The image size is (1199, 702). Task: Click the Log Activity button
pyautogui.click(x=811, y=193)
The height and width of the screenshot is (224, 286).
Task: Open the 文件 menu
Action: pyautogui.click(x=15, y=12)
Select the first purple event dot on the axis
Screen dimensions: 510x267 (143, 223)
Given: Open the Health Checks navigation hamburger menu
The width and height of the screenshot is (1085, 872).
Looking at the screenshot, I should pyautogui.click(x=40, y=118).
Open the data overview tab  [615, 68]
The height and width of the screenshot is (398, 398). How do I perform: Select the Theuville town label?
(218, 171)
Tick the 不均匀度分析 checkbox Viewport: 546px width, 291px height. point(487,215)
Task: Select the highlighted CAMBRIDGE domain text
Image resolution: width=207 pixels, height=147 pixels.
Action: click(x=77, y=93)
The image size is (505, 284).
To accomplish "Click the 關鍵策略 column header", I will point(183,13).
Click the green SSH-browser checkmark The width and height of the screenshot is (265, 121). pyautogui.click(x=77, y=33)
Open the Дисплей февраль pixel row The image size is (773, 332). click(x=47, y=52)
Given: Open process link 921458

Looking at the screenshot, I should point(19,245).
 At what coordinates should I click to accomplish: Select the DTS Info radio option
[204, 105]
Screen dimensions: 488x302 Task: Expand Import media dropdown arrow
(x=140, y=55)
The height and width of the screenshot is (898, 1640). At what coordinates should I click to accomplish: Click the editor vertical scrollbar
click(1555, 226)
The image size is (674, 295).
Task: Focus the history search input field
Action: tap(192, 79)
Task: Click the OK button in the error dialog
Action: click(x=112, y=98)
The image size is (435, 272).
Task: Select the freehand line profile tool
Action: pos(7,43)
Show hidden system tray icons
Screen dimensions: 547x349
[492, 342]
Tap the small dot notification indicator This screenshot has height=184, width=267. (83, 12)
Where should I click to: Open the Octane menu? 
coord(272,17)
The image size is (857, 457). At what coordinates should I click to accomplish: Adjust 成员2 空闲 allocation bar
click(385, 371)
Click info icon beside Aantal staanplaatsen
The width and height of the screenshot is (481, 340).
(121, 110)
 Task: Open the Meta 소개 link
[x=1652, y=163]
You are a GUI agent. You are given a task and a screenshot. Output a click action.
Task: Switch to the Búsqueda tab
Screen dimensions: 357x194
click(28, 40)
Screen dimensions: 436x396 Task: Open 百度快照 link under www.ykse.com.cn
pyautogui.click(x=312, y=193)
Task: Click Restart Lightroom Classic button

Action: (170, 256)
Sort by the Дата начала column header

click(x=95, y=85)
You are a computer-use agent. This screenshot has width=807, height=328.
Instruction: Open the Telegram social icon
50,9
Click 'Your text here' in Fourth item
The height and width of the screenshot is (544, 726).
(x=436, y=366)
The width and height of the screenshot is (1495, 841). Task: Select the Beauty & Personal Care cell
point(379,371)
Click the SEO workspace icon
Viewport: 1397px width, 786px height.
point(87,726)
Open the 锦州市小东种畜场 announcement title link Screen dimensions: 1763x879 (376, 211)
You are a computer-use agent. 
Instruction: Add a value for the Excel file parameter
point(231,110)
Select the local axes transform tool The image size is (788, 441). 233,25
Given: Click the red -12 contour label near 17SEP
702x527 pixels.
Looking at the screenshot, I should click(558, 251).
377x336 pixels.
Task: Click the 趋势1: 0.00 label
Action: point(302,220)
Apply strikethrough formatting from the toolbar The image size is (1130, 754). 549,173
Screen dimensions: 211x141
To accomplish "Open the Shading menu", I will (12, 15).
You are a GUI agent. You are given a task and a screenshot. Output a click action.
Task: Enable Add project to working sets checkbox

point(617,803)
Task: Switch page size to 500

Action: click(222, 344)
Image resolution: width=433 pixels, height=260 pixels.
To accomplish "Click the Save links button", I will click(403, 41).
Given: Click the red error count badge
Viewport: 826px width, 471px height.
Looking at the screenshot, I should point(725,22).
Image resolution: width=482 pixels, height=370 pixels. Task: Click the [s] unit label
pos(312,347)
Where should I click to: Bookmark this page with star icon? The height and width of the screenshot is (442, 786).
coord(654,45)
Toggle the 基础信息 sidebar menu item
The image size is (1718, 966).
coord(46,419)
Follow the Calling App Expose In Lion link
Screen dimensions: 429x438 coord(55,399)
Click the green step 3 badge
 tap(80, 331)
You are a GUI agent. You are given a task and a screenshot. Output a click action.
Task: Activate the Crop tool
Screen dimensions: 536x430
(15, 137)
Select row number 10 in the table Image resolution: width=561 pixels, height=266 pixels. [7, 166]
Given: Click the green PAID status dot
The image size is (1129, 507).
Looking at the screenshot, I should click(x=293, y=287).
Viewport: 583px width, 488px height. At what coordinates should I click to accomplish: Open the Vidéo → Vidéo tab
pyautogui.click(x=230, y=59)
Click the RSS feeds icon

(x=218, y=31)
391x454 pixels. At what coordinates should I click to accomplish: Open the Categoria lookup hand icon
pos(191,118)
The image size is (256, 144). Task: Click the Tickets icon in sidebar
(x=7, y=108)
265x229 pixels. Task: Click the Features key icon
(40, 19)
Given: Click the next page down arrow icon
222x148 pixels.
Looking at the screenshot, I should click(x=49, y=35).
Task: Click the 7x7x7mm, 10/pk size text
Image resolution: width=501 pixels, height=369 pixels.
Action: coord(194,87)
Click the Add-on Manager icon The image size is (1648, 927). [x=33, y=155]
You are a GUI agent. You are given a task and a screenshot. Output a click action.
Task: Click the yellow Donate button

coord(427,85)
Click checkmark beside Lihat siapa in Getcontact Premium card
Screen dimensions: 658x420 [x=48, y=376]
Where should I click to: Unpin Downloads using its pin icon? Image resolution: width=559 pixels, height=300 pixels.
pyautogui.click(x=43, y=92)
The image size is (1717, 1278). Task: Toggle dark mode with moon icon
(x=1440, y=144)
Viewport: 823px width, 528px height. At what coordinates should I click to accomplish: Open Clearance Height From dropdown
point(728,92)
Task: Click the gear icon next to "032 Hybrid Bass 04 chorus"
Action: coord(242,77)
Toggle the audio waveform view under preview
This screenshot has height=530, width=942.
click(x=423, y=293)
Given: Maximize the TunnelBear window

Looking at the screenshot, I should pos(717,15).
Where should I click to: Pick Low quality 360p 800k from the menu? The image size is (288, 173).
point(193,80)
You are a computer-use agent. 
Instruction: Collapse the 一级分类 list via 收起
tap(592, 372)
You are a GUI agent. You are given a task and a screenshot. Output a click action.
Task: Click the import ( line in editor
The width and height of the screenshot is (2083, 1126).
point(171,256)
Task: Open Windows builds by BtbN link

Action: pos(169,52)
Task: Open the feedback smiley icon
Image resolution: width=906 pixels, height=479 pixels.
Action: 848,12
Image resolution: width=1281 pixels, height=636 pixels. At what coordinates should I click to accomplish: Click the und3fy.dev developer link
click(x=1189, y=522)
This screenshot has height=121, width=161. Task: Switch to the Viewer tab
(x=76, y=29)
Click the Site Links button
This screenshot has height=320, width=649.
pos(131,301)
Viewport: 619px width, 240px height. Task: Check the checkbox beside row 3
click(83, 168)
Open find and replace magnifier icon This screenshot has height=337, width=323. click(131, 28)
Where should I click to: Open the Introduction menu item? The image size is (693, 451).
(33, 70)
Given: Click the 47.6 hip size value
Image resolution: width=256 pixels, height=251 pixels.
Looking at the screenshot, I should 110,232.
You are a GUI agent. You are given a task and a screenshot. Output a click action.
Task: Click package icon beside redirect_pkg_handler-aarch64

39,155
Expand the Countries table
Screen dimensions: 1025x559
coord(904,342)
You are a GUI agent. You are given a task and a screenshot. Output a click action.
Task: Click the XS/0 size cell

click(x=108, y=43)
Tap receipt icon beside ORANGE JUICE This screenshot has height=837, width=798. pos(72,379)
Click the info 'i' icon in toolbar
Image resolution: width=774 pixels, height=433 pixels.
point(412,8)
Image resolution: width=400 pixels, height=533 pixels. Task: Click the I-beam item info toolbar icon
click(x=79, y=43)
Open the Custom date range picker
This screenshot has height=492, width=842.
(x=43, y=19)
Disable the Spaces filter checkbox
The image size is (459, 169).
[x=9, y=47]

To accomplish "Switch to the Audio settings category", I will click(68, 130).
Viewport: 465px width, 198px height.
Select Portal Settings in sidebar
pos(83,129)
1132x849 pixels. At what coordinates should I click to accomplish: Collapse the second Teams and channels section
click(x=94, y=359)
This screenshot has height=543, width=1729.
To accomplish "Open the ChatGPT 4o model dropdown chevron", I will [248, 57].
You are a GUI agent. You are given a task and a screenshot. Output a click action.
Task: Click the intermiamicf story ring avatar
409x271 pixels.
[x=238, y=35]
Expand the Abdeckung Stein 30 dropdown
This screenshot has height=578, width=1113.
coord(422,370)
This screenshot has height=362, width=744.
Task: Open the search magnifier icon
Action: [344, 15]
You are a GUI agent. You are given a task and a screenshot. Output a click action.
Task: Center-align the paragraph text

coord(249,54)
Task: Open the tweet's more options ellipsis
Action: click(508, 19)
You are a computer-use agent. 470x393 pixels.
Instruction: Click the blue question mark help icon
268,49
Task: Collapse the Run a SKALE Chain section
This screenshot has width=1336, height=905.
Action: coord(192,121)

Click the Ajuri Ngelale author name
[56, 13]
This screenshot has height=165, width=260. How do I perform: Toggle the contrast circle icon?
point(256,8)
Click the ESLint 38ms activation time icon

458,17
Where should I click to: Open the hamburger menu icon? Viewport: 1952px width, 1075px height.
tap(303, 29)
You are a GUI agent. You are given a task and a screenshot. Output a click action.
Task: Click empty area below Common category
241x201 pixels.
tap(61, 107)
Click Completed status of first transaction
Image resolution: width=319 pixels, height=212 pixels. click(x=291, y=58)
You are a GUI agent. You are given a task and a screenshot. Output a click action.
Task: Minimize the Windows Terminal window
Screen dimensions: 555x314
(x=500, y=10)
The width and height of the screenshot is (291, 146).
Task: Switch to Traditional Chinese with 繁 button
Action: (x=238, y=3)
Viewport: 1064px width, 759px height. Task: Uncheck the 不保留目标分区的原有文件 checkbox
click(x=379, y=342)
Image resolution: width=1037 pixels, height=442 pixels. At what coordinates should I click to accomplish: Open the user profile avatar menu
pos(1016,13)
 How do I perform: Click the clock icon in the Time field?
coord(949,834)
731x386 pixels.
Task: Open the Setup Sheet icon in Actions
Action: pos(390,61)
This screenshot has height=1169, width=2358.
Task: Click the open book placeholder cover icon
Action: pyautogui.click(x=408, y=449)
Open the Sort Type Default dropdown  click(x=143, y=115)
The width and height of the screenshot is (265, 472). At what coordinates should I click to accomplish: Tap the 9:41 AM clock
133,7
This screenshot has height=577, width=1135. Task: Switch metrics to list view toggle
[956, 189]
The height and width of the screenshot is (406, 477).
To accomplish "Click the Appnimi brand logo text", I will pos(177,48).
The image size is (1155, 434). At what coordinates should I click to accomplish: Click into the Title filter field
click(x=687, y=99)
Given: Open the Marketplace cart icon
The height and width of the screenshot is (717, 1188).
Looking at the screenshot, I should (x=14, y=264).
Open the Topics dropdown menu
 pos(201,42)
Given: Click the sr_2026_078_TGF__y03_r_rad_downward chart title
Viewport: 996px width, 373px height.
◇ ◇ ◇ ◇ ◇ ◇ ◇
Exercise aim: Please reproduce the stretch from the line containing "The image size is (1155, 434)." through the end of the items, switching "Topics" to "Categories" and leaving everything else unchanged.

Output:
The image size is (1155, 434). At what coordinates should I click to accomplish: Click into the Title filter field
click(x=687, y=99)
Given: Open the Marketplace cart icon
The height and width of the screenshot is (717, 1188).
Looking at the screenshot, I should (x=14, y=264).
Open the Categories dropdown menu
 pos(201,42)
Given: Click the sr_2026_078_TGF__y03_r_rad_downward chart title
Viewport: 996px width, 373px height.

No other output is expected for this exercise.